Mondfinsternis

Am 27. Juli 2018 war einer der längsten Mondfinsternisse. Da dieses astronomische Ereignis weit weniger häufig ist, als ein Vollmond wird vermutlich das auch in den Medien besonders stark hervorgehoben. Dort nennt man es sinnigerweise «Blutmond» welches auf die Färbung des Mondes hinweist, als dieser durch den Erdschatten hindurch wandert. Dies bedeutet aber nicht das es minder interessant ist dieses Spektakel einmal mal anzusehen um dies zu fotografieren.
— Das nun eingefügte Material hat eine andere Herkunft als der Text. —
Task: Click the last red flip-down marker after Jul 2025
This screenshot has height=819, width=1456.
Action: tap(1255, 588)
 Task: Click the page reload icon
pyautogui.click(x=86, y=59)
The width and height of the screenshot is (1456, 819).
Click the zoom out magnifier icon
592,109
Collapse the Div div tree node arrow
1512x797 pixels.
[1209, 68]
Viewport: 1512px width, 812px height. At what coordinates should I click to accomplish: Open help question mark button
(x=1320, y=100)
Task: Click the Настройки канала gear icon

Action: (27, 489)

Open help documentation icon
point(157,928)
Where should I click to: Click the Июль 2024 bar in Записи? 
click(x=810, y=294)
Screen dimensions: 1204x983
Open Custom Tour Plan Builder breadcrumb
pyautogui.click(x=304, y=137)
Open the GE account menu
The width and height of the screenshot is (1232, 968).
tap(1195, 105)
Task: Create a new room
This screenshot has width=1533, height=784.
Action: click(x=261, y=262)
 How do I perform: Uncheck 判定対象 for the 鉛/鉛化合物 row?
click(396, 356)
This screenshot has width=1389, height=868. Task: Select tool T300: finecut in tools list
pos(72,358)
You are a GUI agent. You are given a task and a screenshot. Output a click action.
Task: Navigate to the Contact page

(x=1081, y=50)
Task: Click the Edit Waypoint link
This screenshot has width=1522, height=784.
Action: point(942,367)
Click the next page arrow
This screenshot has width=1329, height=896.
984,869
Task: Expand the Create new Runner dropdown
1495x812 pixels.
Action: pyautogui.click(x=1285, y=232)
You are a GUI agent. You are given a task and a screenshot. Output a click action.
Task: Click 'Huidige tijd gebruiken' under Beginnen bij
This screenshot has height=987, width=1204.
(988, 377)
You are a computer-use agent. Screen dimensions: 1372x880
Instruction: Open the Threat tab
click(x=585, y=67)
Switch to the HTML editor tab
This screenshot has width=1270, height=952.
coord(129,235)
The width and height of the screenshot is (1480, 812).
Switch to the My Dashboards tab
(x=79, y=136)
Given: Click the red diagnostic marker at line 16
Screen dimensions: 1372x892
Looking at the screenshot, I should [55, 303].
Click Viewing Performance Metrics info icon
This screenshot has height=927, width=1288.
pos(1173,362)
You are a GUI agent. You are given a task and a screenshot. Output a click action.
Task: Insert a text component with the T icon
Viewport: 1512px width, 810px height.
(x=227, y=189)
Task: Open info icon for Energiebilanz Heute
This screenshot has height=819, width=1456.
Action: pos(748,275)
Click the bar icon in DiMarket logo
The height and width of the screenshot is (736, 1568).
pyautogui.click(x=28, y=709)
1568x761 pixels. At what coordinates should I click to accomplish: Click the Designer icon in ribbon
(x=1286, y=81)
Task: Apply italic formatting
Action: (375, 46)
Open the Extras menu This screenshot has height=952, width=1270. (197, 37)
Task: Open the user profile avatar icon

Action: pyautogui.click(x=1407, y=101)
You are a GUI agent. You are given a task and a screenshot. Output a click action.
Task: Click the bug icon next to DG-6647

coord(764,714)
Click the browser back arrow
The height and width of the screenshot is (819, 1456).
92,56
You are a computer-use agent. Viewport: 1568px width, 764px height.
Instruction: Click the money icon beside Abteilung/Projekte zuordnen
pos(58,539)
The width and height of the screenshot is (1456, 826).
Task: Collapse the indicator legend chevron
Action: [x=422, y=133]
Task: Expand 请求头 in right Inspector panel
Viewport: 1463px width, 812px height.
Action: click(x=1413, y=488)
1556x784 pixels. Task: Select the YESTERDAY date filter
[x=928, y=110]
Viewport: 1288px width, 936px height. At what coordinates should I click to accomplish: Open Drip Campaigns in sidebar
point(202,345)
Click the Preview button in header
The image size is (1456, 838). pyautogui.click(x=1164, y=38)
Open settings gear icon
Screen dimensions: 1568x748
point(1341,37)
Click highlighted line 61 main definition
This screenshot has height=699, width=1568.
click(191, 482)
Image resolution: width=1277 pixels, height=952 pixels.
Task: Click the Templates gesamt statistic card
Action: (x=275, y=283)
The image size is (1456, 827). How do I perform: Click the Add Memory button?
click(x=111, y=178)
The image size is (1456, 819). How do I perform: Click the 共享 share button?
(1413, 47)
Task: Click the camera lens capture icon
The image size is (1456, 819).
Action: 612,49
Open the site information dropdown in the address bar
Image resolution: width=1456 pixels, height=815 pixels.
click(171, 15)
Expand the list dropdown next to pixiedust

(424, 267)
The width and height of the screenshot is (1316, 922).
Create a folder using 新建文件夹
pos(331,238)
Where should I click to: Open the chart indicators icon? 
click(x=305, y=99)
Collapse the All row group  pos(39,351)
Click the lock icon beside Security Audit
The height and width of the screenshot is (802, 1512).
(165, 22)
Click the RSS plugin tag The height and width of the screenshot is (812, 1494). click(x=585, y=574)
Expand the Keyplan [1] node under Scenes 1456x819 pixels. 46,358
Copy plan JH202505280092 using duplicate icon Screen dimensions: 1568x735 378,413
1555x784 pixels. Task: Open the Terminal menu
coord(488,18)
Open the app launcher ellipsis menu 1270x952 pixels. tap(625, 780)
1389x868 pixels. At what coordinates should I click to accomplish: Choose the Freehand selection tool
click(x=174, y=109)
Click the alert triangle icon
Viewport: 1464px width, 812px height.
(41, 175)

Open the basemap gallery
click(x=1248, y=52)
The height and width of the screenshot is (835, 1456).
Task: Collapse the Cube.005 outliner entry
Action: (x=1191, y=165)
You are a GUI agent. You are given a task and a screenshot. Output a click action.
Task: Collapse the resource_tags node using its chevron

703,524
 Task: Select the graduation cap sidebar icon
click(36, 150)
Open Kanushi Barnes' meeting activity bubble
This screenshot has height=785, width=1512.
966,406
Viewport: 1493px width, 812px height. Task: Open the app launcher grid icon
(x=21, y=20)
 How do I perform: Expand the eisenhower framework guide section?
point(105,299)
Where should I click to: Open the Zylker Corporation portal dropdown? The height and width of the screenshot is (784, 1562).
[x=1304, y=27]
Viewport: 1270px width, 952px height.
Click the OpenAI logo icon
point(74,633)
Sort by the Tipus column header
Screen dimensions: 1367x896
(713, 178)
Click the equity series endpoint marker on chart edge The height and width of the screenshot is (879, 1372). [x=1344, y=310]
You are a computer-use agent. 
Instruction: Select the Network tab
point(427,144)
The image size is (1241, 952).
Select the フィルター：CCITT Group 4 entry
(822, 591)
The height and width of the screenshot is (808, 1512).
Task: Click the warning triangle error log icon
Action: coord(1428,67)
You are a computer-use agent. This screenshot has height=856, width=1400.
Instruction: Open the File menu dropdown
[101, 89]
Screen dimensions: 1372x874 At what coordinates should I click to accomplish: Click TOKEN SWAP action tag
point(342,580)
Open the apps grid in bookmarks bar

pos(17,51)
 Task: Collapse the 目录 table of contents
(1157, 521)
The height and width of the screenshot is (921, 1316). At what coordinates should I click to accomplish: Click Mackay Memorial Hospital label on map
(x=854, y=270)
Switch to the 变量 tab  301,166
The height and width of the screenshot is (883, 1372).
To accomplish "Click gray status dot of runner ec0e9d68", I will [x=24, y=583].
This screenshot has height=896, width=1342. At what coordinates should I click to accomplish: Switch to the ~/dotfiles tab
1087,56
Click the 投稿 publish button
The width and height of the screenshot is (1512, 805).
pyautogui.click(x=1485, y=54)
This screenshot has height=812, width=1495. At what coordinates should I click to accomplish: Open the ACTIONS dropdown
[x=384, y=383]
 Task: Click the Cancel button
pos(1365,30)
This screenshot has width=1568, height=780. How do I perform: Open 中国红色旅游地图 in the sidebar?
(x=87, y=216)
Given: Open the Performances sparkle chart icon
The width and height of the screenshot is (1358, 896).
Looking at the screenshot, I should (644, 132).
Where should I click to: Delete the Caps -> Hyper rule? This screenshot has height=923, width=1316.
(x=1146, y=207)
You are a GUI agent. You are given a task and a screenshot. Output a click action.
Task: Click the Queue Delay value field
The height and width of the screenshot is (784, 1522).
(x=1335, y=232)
Kurz nach dem Aufgehen vom Vollmond war dieser bereits verfinstert
Die totale Mondfinsternis in ihrer ganzen Pracht
Langsam aber stetig verlässt der Mond den Erdschatten
Auf der linken Mondseite wird es bereits wieder sichtbar heller

Ein paar fotografische Herausforderungen

Ein Problem beim Fotografieren von Mondfinsternisse ist, das der abgedunkelte Mond doch viel weniger hell ist als im Vergleich mit dem Vollmond. Das manuelle Fokussieren ist dann extrem schwierig oder überhaupt nicht möglich und kann auch mit Live-View kaum kontrolliert werden.

Auch die Belichtungszeit sowie die Lichtempfindlichkeit muss dann zwangsläufig heraufgesetzt werden, was in beiden Fällen auch nur begrenzt möglich ist, wenn man die Bewegungsunschärfe einerseits wie auch Bildrauschen nicht als zu stark sichtbar sein sollte.